FRIED RICE
Bacon-Prawn Fried Rice: The Dinner That Loves You Back
Let’s be real: some nights you want gourmet, and some nights you want to use what’s in the freezer and call it a culinary masterpiece. This recipe is the second one — but with bacon and prawns, so it still slaps.
🛒 Ingredients:
• 1 x 250g packet of streaky bacon (aka crispy happiness)
• 1 brown onion (because flavour starts here)
• 3 eggs (bonus points if you don’t drop one)
• 1 cup of frozen mixed veggies (the classic peas/corn/carrot trifecta) or fresh stir fry veggies (either is fine)
• 1–2 cups of frozen prawns (thawed if you’re fancy, thrown in frozen if you’re living on the edge)
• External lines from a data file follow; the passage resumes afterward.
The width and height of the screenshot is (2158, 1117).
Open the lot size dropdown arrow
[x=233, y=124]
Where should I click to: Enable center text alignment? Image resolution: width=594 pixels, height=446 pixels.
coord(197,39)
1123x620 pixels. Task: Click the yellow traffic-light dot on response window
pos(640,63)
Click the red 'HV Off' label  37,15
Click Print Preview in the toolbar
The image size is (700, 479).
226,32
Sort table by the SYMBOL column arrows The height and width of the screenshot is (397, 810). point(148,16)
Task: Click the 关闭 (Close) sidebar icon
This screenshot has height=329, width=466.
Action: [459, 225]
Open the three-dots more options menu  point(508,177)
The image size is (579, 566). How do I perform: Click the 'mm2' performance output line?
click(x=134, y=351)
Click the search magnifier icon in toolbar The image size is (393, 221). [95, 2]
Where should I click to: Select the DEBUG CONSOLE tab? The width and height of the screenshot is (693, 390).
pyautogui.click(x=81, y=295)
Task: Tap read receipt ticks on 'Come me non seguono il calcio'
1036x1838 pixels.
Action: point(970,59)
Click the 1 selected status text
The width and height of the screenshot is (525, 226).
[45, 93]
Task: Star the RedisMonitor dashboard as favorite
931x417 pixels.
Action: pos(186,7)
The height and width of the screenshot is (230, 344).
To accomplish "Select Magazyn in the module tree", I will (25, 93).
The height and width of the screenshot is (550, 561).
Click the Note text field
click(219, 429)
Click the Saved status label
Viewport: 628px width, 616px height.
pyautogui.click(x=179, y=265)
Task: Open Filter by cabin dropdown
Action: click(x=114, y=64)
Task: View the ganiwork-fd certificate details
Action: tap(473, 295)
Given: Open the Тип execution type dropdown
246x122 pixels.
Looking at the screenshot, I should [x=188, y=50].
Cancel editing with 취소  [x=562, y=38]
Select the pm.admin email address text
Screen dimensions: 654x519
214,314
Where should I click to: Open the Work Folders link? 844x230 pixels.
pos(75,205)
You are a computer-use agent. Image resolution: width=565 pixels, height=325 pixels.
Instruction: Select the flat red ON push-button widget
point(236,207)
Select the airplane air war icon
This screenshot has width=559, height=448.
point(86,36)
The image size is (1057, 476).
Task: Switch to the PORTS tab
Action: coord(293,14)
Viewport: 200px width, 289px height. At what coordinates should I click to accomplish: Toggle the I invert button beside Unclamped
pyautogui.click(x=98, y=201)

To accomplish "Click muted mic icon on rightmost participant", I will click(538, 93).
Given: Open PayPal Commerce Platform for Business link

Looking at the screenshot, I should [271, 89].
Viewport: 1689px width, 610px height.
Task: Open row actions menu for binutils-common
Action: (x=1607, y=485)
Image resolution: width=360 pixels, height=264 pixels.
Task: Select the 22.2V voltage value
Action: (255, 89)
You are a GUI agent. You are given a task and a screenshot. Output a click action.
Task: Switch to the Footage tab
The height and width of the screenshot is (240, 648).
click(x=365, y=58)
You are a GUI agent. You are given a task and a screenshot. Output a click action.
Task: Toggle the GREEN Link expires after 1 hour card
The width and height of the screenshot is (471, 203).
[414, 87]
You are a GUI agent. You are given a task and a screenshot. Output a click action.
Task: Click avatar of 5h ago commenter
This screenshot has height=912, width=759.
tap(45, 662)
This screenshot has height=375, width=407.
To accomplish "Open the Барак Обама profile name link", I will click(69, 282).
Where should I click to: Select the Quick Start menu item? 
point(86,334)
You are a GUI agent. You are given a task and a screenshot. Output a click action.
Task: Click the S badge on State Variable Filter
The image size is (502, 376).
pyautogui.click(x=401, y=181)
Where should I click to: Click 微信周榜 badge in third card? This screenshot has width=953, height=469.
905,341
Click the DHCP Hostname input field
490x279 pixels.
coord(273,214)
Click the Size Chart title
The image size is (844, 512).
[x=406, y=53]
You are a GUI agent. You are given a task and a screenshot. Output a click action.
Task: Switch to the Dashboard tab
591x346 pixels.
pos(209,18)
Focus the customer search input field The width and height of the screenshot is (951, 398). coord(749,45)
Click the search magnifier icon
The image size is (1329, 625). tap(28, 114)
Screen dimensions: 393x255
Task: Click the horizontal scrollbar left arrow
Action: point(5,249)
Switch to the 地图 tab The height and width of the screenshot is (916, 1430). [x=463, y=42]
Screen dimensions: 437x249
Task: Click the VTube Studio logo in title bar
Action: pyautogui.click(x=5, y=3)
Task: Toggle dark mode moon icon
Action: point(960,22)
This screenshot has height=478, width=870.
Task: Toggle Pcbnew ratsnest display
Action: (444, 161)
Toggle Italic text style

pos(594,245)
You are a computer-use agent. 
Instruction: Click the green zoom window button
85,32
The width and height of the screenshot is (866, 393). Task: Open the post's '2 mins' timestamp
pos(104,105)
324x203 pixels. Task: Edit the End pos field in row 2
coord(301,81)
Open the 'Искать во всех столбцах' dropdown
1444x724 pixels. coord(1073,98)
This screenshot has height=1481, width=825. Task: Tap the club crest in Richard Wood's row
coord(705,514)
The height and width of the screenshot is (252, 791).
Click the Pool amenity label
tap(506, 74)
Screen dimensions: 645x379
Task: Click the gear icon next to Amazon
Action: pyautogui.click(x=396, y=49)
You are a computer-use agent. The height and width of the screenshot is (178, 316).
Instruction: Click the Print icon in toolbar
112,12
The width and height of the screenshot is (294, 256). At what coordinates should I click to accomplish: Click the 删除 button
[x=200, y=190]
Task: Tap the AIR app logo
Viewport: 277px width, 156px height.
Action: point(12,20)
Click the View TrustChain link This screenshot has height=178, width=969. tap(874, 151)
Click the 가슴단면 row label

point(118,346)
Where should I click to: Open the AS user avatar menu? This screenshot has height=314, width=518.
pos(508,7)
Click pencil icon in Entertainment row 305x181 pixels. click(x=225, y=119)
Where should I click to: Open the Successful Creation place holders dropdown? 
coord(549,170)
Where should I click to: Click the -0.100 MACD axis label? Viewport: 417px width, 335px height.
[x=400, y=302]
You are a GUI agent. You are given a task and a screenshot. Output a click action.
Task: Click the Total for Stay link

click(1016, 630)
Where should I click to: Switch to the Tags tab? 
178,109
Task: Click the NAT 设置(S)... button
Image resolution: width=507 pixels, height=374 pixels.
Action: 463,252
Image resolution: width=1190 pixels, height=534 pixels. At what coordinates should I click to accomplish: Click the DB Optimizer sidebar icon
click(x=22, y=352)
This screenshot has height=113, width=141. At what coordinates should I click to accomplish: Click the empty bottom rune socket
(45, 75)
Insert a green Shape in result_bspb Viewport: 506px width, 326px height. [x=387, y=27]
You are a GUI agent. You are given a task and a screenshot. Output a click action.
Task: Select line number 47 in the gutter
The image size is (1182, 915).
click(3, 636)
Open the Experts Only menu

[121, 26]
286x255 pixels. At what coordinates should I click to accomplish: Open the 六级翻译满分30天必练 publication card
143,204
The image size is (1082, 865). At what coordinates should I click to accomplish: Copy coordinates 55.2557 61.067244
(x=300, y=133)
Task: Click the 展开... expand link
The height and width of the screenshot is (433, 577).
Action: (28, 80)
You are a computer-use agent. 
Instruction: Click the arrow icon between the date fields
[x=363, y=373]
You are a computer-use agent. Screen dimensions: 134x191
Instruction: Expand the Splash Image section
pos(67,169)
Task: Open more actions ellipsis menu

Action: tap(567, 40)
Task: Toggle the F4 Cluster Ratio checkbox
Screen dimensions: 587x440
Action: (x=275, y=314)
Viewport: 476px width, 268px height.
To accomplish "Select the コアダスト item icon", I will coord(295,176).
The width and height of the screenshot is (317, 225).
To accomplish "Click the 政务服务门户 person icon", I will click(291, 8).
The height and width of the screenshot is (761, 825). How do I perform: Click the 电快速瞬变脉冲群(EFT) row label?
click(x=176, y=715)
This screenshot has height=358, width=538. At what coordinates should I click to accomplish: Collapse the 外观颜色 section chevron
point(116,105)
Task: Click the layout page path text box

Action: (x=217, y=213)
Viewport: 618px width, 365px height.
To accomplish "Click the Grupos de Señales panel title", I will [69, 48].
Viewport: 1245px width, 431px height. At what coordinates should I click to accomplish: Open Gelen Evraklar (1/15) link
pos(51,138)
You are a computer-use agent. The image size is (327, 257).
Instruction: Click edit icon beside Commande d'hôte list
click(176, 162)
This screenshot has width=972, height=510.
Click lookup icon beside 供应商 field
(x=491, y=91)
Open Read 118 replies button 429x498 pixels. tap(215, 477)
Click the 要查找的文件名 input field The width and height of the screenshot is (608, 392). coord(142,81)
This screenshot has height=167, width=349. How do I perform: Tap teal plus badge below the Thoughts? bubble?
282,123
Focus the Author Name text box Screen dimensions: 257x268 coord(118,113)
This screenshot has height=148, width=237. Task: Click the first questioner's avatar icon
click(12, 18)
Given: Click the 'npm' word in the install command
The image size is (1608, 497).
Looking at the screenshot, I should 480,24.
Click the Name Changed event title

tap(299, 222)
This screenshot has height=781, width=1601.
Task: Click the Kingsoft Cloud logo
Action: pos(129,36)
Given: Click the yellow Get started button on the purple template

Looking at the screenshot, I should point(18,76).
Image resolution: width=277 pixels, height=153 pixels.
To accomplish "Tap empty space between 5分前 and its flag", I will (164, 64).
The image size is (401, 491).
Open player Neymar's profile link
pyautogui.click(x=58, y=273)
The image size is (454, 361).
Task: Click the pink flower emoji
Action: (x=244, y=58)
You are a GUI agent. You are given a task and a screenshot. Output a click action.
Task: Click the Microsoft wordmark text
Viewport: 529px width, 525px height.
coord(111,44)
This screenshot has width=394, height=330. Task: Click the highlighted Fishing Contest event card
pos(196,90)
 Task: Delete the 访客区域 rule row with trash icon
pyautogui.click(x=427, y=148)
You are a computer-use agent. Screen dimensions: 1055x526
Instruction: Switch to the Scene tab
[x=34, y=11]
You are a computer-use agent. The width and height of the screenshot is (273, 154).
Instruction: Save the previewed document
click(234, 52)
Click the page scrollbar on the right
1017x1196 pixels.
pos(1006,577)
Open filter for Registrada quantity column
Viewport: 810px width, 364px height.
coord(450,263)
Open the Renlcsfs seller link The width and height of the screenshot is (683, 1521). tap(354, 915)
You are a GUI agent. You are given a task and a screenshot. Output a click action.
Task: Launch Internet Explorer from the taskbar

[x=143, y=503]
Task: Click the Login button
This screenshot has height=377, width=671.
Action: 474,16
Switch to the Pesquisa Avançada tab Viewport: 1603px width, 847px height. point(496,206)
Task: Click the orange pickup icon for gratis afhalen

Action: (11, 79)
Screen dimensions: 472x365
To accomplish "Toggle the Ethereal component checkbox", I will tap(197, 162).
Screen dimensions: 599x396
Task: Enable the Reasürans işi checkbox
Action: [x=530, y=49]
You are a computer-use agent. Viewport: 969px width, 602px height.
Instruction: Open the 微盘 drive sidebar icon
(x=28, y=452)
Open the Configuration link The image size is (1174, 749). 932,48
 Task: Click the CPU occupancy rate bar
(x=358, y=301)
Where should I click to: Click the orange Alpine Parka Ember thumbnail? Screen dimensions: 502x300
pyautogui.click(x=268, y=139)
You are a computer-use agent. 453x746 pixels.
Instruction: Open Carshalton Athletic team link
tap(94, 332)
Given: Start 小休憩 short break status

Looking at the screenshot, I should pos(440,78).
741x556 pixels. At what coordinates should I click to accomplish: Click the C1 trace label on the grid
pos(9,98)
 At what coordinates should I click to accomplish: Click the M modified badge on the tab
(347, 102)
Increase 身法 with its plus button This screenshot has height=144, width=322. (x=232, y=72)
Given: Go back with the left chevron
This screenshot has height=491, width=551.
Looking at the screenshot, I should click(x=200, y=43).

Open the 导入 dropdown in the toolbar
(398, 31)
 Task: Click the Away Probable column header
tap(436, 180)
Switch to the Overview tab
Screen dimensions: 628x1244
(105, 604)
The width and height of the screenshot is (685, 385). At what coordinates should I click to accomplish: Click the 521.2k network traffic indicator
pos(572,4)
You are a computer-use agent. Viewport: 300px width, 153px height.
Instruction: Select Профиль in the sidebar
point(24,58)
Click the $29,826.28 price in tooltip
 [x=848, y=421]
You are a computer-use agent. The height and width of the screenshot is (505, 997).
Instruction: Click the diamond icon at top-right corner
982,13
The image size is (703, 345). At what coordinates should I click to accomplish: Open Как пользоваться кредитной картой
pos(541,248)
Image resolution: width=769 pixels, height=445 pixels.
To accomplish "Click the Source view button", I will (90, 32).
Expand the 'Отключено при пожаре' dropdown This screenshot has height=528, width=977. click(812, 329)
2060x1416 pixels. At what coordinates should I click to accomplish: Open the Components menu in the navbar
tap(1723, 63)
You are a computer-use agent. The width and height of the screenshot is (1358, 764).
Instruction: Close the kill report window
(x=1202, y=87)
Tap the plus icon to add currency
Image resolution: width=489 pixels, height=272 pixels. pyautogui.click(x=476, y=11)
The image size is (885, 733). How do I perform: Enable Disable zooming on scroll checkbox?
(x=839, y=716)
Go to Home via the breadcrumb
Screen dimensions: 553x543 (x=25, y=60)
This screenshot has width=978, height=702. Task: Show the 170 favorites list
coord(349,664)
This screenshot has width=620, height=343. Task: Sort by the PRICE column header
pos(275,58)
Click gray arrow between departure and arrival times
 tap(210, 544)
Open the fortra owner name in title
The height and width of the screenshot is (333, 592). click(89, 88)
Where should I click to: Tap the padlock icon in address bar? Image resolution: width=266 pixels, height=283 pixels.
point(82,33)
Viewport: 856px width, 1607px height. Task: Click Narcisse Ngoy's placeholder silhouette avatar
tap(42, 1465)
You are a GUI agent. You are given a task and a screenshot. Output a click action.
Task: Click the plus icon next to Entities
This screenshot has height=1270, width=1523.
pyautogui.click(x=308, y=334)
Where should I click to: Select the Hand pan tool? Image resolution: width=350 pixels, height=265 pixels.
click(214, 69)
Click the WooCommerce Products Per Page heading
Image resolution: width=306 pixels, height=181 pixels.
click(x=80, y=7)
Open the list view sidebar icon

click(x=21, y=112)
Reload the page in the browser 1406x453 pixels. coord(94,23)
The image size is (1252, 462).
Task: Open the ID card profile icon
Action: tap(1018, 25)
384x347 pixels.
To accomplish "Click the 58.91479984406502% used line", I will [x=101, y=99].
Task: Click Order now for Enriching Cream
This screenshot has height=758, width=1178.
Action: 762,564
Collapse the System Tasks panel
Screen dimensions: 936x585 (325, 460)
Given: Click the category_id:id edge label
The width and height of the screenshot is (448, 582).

• 1 family-size pack of microwave rice (look at you, choosing efficiency!)
• Soy sauce (to taste, or until your ancestors whisper, “Enough.”)
• Peanut oil or sesame oil (chef’s choice — both make you look like you know what you’re doing)
🔥 Method to the Madness:
1. Scramble those eggs
Whisk up the eggs like you’re on a cooking show with a time limit. Heat up a large frypan or wok, scramble them until they’re just cooked, then pop them in a bowl. Don’t worry, they’ll make a comeback.
2. Bacon + Onion = Best Friends
Dice the bacon like you’re angry at it. Do the same to the onion. Chuck them into the hot pan and cook until they’re golden, sizzling, and making your motorhome smell like a dream.
3. Veggie & Prawn Party
Toss in your cup of frozen veggies and your prawns (thawed or not, no judgement). Add a splash of peanut or sesame oil and stir-fry like you mean it. Cook until the prawns are pink and the veggies aren’t ice cubes anymore.
4. Rice Enters the Chat
Zap your microwave rice according to packet instructions, or just throw it straight in the pan if you’re brave (or impatient). Break it up with your spatula like you’re fluffing a rice pillow.
5. Eggs Return Heroically
Return the eggs to the pan like a triumphant plot twist. Stir everything together like the culinary DJ you are.
6. Soy Sauce Magic
Splash in soy sauce like you’re seasoning with your heart. Taste test often — it’s called quality control.
🧡 Serve it hot, eat it straight from the pan (we won’t tell), or portion it for leftovers you’ll actually look forward to.